Настя стала мелкими шажками спускаться дальше, и когда ее ноги ступили наконец на ровную почву, рюкзак за плечами вдруг пошевелился. Настя остановилась и стиснула лямки рюкзака. Плечи и шея как будто онемели.

За всеми прочими своими немаленькими неприятностями она как-то подзабыла, что тащит за спиной вовсе не мешок с подарками.

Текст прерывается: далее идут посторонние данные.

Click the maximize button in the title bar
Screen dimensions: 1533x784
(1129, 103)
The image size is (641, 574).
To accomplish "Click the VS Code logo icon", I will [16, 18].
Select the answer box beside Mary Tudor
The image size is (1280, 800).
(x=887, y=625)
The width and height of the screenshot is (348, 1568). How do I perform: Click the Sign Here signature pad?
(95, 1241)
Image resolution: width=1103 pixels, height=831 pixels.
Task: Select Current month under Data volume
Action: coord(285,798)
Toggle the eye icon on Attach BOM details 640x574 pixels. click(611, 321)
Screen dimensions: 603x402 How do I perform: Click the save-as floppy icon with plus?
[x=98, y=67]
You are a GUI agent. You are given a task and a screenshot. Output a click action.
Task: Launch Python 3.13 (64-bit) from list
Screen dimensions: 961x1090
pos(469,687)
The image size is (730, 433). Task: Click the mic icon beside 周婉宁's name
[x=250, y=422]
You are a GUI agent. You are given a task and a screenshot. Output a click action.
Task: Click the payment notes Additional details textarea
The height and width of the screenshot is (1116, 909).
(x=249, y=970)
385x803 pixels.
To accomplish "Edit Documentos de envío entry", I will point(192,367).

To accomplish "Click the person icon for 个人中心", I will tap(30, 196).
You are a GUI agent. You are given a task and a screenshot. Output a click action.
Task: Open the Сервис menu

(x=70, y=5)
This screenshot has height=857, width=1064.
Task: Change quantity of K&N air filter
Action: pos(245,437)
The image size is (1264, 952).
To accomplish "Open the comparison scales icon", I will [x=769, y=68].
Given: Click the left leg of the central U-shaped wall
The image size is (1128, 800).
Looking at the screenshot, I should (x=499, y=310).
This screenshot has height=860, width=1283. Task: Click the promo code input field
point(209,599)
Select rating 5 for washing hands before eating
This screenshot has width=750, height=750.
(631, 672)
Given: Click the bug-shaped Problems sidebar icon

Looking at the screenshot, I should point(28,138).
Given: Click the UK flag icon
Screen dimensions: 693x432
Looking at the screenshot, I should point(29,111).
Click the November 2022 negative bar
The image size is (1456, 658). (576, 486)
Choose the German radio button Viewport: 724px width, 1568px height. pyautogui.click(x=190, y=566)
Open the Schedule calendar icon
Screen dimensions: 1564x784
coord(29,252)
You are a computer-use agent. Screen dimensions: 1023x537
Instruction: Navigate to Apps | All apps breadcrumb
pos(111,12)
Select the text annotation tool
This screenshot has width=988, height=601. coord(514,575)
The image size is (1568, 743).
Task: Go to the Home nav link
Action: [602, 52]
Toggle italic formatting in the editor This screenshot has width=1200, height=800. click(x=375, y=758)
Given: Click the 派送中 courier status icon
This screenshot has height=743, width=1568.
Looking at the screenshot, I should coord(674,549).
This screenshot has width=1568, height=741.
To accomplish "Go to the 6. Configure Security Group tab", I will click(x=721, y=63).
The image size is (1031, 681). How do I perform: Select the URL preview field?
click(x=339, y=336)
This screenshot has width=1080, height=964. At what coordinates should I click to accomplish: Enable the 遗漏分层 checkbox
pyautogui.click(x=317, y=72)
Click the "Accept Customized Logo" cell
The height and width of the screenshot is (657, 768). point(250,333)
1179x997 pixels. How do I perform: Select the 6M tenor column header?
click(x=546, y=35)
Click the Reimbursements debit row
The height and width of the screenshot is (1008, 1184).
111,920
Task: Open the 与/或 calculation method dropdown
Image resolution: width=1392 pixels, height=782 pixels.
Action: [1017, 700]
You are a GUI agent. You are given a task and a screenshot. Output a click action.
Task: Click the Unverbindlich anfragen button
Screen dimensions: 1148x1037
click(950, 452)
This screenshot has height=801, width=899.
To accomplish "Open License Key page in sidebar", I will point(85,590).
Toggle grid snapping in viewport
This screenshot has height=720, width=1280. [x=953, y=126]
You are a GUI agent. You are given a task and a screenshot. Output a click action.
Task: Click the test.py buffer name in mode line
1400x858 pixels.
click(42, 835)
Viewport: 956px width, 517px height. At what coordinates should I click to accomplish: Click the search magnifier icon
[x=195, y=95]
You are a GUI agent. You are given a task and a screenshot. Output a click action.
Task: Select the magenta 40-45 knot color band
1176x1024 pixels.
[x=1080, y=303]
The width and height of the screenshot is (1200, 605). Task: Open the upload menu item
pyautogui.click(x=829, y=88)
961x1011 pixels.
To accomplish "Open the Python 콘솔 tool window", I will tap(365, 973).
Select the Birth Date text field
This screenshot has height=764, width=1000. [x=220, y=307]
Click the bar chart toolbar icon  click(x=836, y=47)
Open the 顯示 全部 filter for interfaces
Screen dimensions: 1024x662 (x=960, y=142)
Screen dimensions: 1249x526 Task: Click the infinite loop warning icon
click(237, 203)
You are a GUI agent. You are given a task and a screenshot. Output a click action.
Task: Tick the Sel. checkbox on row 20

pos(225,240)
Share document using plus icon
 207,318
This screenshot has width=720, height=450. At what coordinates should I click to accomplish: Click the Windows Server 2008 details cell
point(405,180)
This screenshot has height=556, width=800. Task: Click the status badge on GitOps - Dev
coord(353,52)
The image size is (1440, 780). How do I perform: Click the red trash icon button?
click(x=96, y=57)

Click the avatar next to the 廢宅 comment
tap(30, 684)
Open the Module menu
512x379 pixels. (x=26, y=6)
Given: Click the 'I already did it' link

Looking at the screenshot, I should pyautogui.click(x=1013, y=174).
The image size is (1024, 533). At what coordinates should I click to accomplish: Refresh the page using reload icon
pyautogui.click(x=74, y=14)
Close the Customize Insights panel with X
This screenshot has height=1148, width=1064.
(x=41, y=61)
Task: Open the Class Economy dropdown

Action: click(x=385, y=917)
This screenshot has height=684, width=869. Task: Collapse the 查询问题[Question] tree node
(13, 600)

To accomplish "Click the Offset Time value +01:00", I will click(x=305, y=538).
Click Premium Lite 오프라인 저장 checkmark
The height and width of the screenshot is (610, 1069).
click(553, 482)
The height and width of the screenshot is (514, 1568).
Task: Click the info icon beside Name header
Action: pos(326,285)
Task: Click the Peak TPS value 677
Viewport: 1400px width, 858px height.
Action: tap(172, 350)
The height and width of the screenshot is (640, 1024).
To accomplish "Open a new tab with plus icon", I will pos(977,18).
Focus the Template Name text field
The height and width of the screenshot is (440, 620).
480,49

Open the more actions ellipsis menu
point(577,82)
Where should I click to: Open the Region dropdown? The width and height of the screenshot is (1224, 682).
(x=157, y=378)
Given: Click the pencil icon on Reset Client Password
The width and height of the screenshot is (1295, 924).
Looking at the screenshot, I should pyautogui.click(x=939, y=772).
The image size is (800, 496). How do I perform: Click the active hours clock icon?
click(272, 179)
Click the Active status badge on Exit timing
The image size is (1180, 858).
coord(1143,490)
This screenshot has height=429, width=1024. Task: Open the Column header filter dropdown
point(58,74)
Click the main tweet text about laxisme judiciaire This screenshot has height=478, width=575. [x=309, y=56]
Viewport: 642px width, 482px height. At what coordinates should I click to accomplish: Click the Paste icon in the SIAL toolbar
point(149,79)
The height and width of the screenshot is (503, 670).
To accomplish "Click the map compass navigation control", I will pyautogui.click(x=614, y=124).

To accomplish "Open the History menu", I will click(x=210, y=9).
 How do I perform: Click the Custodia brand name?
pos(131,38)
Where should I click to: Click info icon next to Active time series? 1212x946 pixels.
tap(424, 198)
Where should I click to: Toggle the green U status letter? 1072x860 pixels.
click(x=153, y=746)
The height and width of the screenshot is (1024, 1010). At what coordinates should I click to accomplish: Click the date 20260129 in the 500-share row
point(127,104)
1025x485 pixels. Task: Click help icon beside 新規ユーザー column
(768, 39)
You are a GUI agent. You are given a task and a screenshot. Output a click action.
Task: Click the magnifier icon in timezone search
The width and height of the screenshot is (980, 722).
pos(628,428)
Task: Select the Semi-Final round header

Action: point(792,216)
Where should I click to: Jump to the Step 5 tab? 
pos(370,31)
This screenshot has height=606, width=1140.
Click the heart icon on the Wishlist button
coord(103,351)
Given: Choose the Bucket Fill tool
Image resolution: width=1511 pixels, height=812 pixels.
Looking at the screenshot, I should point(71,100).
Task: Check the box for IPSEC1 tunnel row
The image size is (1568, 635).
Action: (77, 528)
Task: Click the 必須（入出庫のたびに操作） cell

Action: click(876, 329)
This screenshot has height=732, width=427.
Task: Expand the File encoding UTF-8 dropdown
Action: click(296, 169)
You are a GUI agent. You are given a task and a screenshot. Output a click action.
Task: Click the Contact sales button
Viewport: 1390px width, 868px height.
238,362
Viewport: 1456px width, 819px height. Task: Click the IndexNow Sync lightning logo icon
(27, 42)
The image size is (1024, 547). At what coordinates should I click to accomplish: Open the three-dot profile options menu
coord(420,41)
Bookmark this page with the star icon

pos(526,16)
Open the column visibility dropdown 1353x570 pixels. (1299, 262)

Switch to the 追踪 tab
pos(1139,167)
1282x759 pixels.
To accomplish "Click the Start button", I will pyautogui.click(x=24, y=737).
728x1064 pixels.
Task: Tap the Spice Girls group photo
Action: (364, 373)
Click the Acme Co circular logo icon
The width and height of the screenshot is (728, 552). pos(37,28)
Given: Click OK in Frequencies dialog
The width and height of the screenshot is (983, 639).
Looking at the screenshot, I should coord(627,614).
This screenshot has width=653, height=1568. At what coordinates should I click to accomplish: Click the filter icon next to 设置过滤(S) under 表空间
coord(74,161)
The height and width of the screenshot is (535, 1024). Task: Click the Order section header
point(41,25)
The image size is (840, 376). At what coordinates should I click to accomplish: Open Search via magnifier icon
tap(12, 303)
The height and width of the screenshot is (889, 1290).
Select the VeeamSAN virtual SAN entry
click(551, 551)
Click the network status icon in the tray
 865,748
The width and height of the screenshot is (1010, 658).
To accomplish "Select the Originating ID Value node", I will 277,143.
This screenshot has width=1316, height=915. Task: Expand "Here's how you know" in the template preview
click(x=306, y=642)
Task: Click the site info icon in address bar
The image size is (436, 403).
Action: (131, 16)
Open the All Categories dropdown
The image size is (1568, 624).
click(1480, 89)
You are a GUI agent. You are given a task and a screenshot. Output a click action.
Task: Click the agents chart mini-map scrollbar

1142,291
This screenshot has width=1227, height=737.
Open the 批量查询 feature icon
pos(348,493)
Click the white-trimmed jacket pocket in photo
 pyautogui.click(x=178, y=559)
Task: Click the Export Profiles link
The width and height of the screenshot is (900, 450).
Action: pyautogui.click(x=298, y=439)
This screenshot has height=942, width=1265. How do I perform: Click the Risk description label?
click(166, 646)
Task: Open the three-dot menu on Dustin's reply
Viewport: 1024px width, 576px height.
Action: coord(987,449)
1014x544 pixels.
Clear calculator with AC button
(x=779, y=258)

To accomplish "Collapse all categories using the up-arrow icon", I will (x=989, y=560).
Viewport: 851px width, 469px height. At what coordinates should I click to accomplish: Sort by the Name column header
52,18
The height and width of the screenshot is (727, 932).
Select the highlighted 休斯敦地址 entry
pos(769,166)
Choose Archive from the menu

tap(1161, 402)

Я ничего этого не хотела. Ничего. Но моя беда в том, что, когда нужно делать выбор, я всегда ошибаюсь. Всегда. Попробуйте ошибиться тысячу раз подряд, и вы окажетесь ровно в том же месте, что и я. В неправильном месте, с неправильными людьми с неправильным представлением о себе и обо всем, что вокруг. Неслабо, правда?

Только я на этом не остановилась. Я пошла дальше. И как вы думаете, сделала ли я хоть раз правильный выбор? Хотите, поспорим? Ну? Не бойтесь, со мной очень выгодно спорить.

Три, два, один. Один, два три. Кажется, так. А если нет? А если у нее отшибло память со всеми этими падениями? Если это ошибка?

Ну и что? Где уже есть куча ошибок, там и еще одна не пропадет. Что она теряет? Что, черт возьми, она теряет?! Ни-че-го. Потому что все уже и так потеряно.

Настя сжала пальцы в кулак и стукнула в железную дверь. Три раза. Потом два. Потом еще один. И теперь в обратном порядке.

Она стучала так старательно, что руке стало больно. Настя подставила ладонь под дождь, и капли застучали по коже, обволакивая руку коконом холодной влаги.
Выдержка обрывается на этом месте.